Говоря так, профессор внезапно вспомнил (впрочем, он частенько вспоминал этот ослепительный удар судьбы), как его грубо, по-хамски завалили на самой первой предзащите. Постаралась завкафедрой – всем известная блондинистая сука, имевшая репутацию университетской Цирцеи. В свои цветущие пятьдесят она носила мини-юбки, ее полноватые ровные ноги в остроносых туфлях напоминали перьевые «паркеры». Многие находили красивыми ее тонкий розовый рот, сидевший близко к носу, будто усы, ее глубоко посаженные синие глаза под низкой чертой нордических бровей. Цирцея имела обыкновение и общепризнанное право брать себе в постель молодых аспирантов – но Анфилогов, когда ему предложили зайти на чашечку кофе, рассчитал, что отказ принесет ему больше метафизических очков, нежели пребывание в числе удостоенных и вознагражденных. На его провале Цирцея, разумеется, присутствовала. Сам не свой от неожиданности, с кривой усмешкой, болтавшейся точно на одном гвозде, Анфилогов сжимал в кармане что-то твердое, ключ или зажигалку. Сжимал до боли, до теплого пота, всем существом желая, чтобы это была волшебная палочка – способная единым взмахом, прямо сквозь карман, как киношный пистолет, разрушить ухоженное, медально-полированное личико Цирцеи, сосредоточие ее неустанных забот.
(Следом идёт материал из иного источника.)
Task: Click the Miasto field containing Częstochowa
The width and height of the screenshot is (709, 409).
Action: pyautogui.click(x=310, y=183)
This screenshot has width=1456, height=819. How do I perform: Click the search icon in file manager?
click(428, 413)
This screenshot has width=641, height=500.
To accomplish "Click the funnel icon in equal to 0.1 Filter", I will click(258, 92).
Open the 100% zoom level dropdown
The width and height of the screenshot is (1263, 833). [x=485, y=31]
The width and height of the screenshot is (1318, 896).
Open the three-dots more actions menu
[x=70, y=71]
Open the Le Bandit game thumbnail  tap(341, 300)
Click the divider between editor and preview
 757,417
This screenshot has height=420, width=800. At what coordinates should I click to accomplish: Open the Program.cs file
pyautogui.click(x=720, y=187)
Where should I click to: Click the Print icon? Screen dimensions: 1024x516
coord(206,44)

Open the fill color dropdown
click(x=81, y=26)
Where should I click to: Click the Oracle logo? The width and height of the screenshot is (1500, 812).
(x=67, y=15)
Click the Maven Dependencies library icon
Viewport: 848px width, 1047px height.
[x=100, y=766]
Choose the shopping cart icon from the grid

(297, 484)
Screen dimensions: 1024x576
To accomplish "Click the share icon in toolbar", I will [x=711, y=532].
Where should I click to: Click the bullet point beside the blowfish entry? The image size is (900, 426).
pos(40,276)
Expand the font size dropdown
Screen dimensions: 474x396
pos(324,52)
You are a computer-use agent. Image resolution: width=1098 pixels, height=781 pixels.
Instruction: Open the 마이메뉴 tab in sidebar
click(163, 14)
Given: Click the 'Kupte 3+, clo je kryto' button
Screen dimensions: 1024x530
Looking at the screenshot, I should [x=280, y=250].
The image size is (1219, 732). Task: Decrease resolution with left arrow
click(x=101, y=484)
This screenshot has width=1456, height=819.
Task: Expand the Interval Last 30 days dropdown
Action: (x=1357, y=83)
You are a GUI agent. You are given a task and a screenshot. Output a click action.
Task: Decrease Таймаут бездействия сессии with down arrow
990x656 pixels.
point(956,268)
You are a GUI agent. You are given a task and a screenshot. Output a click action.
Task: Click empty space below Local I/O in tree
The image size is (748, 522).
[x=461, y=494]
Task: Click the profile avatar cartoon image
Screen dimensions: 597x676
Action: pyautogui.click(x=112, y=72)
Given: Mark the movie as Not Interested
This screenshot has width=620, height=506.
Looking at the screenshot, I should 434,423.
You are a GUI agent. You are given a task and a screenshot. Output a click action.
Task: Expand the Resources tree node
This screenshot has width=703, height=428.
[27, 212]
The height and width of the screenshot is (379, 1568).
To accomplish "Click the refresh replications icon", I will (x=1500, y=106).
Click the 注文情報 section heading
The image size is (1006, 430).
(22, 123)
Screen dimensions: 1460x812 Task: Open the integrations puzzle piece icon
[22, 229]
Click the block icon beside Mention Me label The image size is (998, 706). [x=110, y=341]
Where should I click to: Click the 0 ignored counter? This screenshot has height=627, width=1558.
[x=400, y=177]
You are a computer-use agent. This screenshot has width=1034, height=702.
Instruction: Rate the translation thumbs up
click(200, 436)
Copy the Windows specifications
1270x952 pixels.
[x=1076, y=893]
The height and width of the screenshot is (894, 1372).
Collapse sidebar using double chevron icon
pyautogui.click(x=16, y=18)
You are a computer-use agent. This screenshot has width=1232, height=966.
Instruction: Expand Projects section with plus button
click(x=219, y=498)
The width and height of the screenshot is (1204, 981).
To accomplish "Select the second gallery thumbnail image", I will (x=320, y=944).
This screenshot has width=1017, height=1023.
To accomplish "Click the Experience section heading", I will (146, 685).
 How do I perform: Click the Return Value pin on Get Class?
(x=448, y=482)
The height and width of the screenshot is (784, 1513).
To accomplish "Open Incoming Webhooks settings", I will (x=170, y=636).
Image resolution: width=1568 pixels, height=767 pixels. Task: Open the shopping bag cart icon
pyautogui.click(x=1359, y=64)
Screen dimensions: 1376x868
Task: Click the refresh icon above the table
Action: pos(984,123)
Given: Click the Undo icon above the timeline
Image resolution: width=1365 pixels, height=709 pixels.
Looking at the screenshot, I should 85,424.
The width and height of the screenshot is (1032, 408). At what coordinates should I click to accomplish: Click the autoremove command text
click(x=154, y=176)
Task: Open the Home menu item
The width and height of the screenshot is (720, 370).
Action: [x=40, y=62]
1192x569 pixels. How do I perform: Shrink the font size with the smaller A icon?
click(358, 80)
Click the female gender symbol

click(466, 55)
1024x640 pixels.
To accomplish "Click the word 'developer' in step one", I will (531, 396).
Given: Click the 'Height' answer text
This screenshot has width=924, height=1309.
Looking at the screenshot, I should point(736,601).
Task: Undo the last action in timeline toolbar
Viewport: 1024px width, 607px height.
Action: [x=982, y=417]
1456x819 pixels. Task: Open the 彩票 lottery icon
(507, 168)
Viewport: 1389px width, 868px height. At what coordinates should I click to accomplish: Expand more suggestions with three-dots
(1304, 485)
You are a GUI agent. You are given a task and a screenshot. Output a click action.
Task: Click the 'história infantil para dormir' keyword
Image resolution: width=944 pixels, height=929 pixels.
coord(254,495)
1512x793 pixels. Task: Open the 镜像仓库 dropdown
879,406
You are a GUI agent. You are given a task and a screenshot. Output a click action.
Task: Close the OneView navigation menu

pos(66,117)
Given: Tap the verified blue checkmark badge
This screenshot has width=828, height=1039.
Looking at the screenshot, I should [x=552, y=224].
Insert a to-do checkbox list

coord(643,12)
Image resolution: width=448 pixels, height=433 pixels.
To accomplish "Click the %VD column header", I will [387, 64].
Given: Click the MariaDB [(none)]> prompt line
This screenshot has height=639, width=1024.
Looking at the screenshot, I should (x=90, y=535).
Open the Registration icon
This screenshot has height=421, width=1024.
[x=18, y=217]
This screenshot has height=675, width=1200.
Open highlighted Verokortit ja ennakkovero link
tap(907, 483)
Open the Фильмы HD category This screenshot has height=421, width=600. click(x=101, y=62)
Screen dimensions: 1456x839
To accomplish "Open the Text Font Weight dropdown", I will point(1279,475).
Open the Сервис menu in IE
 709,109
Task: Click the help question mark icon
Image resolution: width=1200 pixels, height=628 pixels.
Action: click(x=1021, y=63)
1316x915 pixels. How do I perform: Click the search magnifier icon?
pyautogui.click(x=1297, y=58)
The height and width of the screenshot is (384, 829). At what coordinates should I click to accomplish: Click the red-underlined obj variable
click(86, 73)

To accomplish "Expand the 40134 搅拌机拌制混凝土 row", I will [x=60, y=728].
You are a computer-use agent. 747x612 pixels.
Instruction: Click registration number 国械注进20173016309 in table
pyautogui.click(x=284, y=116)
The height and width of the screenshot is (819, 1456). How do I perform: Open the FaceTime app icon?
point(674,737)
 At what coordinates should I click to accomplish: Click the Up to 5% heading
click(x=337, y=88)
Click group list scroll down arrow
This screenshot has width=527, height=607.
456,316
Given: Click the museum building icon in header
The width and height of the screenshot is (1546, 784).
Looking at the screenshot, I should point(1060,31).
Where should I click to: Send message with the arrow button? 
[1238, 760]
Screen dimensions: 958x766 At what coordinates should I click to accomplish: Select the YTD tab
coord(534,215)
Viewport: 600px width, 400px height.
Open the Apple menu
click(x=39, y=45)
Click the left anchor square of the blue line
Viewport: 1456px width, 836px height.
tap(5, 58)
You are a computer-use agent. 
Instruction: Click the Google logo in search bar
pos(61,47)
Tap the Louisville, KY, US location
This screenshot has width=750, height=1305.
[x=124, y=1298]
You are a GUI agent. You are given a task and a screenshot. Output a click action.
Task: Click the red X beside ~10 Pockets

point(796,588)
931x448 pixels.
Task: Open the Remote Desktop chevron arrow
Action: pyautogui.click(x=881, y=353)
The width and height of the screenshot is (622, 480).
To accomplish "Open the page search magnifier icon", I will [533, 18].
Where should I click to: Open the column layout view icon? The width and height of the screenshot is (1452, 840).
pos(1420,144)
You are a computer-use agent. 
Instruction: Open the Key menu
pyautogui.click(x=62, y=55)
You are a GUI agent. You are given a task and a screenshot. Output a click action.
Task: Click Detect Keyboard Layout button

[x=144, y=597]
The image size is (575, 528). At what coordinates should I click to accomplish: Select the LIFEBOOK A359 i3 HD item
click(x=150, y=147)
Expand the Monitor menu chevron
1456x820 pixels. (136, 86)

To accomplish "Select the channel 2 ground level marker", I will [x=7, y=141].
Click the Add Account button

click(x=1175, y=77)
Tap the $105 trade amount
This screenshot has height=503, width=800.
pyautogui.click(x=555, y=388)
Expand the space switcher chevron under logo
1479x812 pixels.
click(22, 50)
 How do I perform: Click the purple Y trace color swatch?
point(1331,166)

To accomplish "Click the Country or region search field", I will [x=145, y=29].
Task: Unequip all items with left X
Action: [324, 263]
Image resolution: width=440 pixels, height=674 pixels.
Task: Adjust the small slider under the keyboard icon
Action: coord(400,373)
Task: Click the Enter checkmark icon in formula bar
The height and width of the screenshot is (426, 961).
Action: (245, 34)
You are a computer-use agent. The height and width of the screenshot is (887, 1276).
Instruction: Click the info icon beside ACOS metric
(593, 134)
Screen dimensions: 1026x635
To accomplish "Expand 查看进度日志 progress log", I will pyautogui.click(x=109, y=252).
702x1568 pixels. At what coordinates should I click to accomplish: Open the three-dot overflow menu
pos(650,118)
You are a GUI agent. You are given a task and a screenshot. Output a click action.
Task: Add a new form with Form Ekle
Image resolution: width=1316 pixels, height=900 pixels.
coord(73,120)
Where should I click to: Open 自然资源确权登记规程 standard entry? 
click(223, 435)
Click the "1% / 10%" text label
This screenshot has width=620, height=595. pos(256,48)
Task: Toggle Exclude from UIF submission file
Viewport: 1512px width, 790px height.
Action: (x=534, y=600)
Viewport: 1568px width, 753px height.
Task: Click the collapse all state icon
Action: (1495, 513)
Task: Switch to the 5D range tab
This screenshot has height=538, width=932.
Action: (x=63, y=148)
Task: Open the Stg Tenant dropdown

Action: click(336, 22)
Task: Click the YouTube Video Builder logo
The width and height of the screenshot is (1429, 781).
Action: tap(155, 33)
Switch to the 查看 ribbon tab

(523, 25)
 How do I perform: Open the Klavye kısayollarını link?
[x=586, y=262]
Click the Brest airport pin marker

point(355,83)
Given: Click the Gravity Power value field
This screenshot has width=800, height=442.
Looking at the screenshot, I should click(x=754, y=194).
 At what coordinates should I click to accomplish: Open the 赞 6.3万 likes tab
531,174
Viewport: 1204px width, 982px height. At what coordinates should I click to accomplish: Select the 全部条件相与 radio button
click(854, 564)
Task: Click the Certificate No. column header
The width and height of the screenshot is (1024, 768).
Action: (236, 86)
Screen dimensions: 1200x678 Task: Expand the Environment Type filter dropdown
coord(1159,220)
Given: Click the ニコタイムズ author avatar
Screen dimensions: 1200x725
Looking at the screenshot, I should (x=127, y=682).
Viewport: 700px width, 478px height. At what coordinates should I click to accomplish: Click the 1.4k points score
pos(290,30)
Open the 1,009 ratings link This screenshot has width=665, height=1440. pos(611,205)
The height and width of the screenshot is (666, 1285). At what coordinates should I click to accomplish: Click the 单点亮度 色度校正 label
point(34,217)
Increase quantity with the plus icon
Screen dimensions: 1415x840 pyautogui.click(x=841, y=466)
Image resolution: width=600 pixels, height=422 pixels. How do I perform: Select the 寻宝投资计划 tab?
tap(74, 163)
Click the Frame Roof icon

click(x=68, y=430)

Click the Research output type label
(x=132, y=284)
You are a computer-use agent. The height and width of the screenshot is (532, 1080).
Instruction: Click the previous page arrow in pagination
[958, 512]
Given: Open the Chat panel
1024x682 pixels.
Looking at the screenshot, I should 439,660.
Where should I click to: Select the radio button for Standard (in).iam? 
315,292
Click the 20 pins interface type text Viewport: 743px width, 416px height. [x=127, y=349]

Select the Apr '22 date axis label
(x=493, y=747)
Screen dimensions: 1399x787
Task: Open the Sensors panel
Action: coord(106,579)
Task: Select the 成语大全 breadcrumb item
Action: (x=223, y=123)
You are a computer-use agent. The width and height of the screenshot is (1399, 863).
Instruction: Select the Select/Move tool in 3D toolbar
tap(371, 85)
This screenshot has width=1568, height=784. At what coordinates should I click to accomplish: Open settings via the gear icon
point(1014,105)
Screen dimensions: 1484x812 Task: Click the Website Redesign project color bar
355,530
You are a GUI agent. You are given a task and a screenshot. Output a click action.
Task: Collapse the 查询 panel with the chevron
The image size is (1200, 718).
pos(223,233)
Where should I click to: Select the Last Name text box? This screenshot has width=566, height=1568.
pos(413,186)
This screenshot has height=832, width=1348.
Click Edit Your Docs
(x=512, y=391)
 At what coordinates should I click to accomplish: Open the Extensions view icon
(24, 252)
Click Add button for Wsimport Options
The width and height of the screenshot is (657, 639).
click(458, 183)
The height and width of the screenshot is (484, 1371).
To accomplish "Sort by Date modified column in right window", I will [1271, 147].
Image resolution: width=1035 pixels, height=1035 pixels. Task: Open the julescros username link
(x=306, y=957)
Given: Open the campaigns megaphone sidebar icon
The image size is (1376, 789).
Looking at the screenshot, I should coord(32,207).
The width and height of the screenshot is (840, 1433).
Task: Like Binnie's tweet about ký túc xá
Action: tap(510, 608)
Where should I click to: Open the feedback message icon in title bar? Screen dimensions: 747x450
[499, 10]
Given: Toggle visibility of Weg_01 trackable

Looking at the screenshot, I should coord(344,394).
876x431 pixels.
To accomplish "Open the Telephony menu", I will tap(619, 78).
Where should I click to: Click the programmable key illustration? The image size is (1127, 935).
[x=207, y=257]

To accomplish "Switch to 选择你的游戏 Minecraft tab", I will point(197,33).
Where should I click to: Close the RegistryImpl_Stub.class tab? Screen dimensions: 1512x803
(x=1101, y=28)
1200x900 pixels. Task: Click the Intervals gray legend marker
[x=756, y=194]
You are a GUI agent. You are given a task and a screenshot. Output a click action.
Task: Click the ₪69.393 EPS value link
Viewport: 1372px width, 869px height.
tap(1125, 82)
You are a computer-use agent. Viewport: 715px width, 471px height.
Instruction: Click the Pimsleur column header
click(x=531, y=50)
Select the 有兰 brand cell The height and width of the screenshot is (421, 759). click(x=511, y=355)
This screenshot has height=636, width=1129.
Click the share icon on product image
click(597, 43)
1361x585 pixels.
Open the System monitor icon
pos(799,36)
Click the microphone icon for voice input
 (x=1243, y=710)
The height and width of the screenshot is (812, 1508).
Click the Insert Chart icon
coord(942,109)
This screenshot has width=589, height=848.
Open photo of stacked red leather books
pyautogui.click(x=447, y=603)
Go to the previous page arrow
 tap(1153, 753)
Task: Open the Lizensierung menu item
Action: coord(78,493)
Защищаться Анфилогову пришлось, конечно, не в своем университете, а в Прикамском педагогическом – в глухом городке, где заваленные снегом деревянные избы курились, как медвежьи берлоги, и на кафедре философии под всеми столами пылились бутылки. Быстро пролетело несколько лет. В совершенстве воплощая желание Анфилогова, личико Цирцеи стало разваливаться, на скандинавском крепком подбородке повисли как бы комья старой каши, в вырезе блузки образовалось пересохшее русло, которое не мог оживить когда-то соблазнительный, подмигивающий юношам хризолитовый кулон. Тогда Анфилогов, все еще молодой, наделенный академическим шармом и железным здоровьем колонизатора, выпил ту самую чашечку кофе, дабы закрепить суровую победу. Кофе оказался приторным и слабым, будто детская микстура, женщина – сладкой и вязкой, будто курага. С тех самых пор Анфилогов с некоторым подозрением относился к содержимому собственных карманов. Он не любил волшебства, даже если оно совершалось в его интересах, и презирал малодушных, уповающих на высшую силу, даже не пытаясь померяться с ней или хотя бы поинтересоваться, в чем именно она состоит.
Костер опять прогорел. Спина профессора замерзла до ледяной ломоты, и сердце сделалось таким неловким и болезненным, что хотелось попросить его стучать потише. Под беззвездным, бесконечно гаснущим небом хитники были будто на ладони – они, их небольшие человеческие жизни, утратить которые было так же просто на этой реке, как потерять висящую на нитке полуоторванную пуговицу.